Today geothermal water is used in many applications such as district heating, systems which provide steam or hot water to multiple units, as well as for heating and cooling of individual buildings, including offices, shops and residential houses, by using geothermal heat pumps. Moreover, it has industrial potential for raising plants in greenhouses, drying crops, heating water at fish farms and other industrial processes.

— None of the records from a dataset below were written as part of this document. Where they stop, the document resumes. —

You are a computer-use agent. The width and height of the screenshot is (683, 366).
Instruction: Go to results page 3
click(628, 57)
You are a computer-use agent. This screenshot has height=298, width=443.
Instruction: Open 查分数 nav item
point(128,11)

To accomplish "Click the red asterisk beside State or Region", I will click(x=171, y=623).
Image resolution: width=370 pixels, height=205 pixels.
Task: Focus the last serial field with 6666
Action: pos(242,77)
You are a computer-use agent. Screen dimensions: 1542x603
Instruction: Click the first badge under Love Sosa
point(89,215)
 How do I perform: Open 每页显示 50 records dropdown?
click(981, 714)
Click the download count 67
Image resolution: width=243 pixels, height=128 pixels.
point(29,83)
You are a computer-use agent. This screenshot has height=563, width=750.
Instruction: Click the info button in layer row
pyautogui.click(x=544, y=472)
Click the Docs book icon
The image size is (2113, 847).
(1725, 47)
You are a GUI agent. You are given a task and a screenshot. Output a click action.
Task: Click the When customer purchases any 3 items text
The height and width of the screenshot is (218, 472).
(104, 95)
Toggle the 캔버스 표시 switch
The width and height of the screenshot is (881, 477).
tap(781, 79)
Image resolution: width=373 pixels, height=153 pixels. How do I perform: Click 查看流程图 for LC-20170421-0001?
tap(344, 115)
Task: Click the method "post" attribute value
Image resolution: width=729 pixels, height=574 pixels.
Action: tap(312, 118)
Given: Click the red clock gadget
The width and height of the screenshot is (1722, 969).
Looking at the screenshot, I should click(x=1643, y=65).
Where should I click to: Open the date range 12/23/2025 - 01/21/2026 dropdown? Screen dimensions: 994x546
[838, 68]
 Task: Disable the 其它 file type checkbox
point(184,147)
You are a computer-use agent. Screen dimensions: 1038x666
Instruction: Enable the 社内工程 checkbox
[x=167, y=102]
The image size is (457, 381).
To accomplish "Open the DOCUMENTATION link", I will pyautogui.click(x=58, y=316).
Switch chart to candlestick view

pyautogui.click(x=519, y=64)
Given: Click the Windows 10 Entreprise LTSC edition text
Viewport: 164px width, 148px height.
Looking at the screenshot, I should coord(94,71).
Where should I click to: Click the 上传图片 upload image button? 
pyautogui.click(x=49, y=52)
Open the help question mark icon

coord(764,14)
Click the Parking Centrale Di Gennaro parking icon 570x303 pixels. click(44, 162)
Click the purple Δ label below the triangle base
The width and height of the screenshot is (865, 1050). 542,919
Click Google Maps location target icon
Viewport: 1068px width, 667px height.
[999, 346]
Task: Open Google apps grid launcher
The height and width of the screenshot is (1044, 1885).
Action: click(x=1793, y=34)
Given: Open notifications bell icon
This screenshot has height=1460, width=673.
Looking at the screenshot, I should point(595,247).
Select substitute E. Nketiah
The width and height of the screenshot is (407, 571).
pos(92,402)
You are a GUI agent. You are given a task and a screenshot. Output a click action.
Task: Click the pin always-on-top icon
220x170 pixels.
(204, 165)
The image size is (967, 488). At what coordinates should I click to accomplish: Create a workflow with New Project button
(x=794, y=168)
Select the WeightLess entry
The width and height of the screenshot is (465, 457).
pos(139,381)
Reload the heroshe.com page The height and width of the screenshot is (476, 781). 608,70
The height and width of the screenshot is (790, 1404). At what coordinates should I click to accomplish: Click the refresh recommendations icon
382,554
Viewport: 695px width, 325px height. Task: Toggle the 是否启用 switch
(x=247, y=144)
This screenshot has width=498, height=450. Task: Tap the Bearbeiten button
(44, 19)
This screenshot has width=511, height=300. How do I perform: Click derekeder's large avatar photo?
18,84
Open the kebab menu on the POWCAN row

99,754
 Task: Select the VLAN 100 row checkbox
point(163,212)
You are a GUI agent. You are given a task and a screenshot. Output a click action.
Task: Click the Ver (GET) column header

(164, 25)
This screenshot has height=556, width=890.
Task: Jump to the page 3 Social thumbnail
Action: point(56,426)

For close to 100 years geothermal energy has also been used for electricity generation. Today, so called Enhanced Geothermal Systems (EGS, also known as Hot Dry Rock), enable the exploitation of the Earth’s heat for producing electricity without having natural water resources. To extract energy from hot impermeable rock, water is injected from the surface into boreholes in order to widen them and create some fractures in the hot rock. Flowing through these holes, the water heats up and, when it returns to the surface, it is used for generating electricity.
Clean, renewable, constant and available worldwide, geothermal energy is already being used in a large number of thermal and electric power plants.